Лишь один раз за двадцать лет я в сопровождении охраны, словно опасный маньяк, добрался до дома, чтобы обнять родных после смерти отца. Более четырнадцати лет я провел в тюрьме особо строгого режима, осужденный по второму пункту 41-й статьи, – речь идет о самой суровой форме наказания, применяемой обычно к тем, кто получил приговор к бессрочному заключению, но иногда и к обычным пожизненным заключенным. Семь лет назад мне смягчили наказание, и теперь я отбываю срок по статье AS1, которая предусматривает кару чуть полегче, чем во втором пункте 41-й. Для тех, кто не знаком с уголовным кодексом, это пустые слова, мудреные сокращения и цифры. Поэтому просто скажу, что для государства я преступник, к которому применили самое суровое наказание, предусмотренное нашими законами, а именно вторым пунктом 41-й статьи, – бессрочное пожизненное заключение, когда до конца жизни ты не вправе отпроситься из тюрьмы ни на день. Сначала нужно отбыть четырнадцать лет в условиях особо строгого режима по второму пункту 41-й статьи, а потом еще семь лет по статье AS1 как “особо опасный преступник”. Потом идет срок по статье AS2 – за терроризм, а затем по AS3, применяемой к обычным уголовникам. Однако неужели правосудие не предполагает, что после долгих лет строгого режима я изменился настолько сильно, что заслуживаю иного, особого подхода?
Есть заключенные с пожизненным сроком, которые предоставлены сами себе и чахнут в плену собственной вины, которые смирились и кое-как существуют, понимая, что умрут в тюрьме. Есть те, кто не желает смириться. Такие узники пытаются освободиться, спастись, надеются вернуться к жизни, навсегда расстаться с прошлым, стереть из памяти ошибки и злодеяния, ставшие причиной их бед. Они жаждут обрести не только чуточку свободы, но и душевное равновесие, которое зиждется на пробужденной вере в себя.
Мой любимый Ницше пишет, что нельзя тешиться надеждами. Я не живу надеждой, я живу верой. Верой в то, что завтра все может измениться. Именно поэтому после двадцати двух лет тюрьмы я нашел в себе мужество высказаться. Я рассказываю обо всем этом не только потому, что думаю, что человек должен вернуть обществу долг. По крайней мере, попытаться вернуть долг.
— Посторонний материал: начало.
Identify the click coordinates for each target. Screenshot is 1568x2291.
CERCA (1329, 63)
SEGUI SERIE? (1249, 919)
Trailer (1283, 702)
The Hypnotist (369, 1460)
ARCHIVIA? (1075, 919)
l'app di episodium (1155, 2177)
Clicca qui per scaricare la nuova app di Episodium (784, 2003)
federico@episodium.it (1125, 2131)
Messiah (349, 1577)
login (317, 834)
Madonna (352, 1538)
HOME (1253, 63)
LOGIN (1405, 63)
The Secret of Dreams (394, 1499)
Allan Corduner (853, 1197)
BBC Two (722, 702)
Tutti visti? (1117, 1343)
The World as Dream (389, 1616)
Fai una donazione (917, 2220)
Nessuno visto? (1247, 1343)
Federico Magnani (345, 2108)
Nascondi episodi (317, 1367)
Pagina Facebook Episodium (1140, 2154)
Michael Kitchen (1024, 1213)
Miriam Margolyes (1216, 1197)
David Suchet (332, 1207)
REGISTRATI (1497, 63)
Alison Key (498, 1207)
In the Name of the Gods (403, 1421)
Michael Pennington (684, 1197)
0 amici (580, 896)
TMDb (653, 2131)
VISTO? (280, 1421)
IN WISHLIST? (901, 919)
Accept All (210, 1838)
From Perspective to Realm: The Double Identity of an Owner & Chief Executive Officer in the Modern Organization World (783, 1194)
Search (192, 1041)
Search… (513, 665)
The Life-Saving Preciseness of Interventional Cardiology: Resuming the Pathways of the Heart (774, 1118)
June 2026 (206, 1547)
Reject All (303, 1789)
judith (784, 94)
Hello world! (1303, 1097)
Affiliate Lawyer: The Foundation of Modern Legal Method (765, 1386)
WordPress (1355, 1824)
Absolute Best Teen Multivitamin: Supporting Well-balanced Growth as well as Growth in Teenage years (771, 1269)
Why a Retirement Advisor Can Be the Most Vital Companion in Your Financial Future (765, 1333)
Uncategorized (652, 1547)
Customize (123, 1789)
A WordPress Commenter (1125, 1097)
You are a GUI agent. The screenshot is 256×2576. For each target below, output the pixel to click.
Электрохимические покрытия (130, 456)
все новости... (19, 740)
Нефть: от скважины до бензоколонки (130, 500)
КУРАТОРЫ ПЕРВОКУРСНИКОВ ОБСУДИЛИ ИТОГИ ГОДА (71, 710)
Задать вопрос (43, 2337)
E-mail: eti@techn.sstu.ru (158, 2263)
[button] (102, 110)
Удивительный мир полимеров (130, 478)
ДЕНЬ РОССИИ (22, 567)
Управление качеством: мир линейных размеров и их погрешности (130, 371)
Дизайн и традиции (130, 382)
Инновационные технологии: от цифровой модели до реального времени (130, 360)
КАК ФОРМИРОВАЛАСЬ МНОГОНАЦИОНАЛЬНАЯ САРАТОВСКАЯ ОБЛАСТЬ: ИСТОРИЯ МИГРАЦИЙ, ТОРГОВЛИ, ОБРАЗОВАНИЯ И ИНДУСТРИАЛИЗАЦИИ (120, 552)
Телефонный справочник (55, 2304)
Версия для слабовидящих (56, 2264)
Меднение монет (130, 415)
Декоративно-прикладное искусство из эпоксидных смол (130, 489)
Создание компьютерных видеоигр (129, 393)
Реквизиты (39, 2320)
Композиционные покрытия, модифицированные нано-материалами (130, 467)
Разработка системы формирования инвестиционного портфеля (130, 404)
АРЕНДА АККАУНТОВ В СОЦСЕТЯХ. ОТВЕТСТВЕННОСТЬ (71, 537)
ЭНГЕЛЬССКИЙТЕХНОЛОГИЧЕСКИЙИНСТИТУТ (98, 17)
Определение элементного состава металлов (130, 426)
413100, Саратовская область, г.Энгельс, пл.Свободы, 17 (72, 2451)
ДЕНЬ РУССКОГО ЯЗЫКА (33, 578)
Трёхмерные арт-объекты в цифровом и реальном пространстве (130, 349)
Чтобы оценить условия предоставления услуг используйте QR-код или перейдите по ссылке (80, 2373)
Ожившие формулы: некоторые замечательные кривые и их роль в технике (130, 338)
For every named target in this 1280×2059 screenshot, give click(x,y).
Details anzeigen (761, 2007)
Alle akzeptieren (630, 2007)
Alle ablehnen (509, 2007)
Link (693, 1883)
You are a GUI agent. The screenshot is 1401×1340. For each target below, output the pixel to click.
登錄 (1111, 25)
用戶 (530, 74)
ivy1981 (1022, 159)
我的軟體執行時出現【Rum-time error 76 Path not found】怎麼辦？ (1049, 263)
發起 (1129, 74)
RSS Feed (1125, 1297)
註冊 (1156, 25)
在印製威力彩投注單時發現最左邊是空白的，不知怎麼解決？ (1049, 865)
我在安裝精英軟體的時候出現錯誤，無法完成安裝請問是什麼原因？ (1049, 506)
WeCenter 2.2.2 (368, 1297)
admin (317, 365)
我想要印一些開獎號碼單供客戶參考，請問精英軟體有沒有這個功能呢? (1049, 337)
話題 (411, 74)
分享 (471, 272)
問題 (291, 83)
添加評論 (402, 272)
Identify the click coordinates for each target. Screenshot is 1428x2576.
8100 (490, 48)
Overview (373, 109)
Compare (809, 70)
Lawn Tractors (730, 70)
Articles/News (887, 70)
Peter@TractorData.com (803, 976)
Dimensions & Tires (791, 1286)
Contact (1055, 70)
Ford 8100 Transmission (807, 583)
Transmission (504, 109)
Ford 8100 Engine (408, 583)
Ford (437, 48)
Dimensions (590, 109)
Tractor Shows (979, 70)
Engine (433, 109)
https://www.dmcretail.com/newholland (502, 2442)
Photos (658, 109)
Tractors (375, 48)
Конечно, прошлого не возвратить, и воздать обществу сполна, расплатившись за совершенные злодеяния, невозможно. Я не могу вернуть отнятую жизнь. Впрочем, я возвращаю ее, платя собственной жизнью. На момент ареста мне было двадцать семь лет, сейчас мне сорок девять, и я хочу увидеть наконец свет в конце туннеля.
Но если подумать, кем я стал за годы заключения и как изменила меня тюрьма – ведь я был безжалостным преступником, – то можно с уверенностью сказать, что тюрьма выполнила свою первостепенную задачу: перевоспитала человека, ступившего на кривую дорожку, вернула ему правильные жизненные ориентиры.
Я чувствую себя другим человеком, я изменился. Нашел внутри себя другую, обновленную личность. Не знаю, стал ли я образцовым заключенным, как утверждают социальные работники или начальники тюрем, где мне доводилось сидеть. Но, по-моему, для них, а также для государства и органов правосудия было бы небесполезно представить обществу преображенного и перевоспитанного заключенного. К тому же этот заключенный с устрашающим криминальным прошлым переступил порог тюрьмы полуграмотным, а недавно защитился с отличием. Ясно, что государство превосходно справилось со своей задачей.
Но если бы меня спросили, что послужило причиной моего нравственного возрождения и духовного роста – тюрьма или мои собственные врожденные качества, – я осмелился бы утверждать, что за возрождение каждого заключенного в ответе прежде всего сам человек и только потом – мера его наказания. Если сам заключенный не желает меняться, тюрьма мало что сможет сделать с ним.
Если бы тюрьма совершала подобные чудеса и личных усилий заключенного совсем не требовалось, тогда стоило бы открыть тюрьмы повсеместно и поставлять обществу преобразившихся людей, переставших быть преступниками.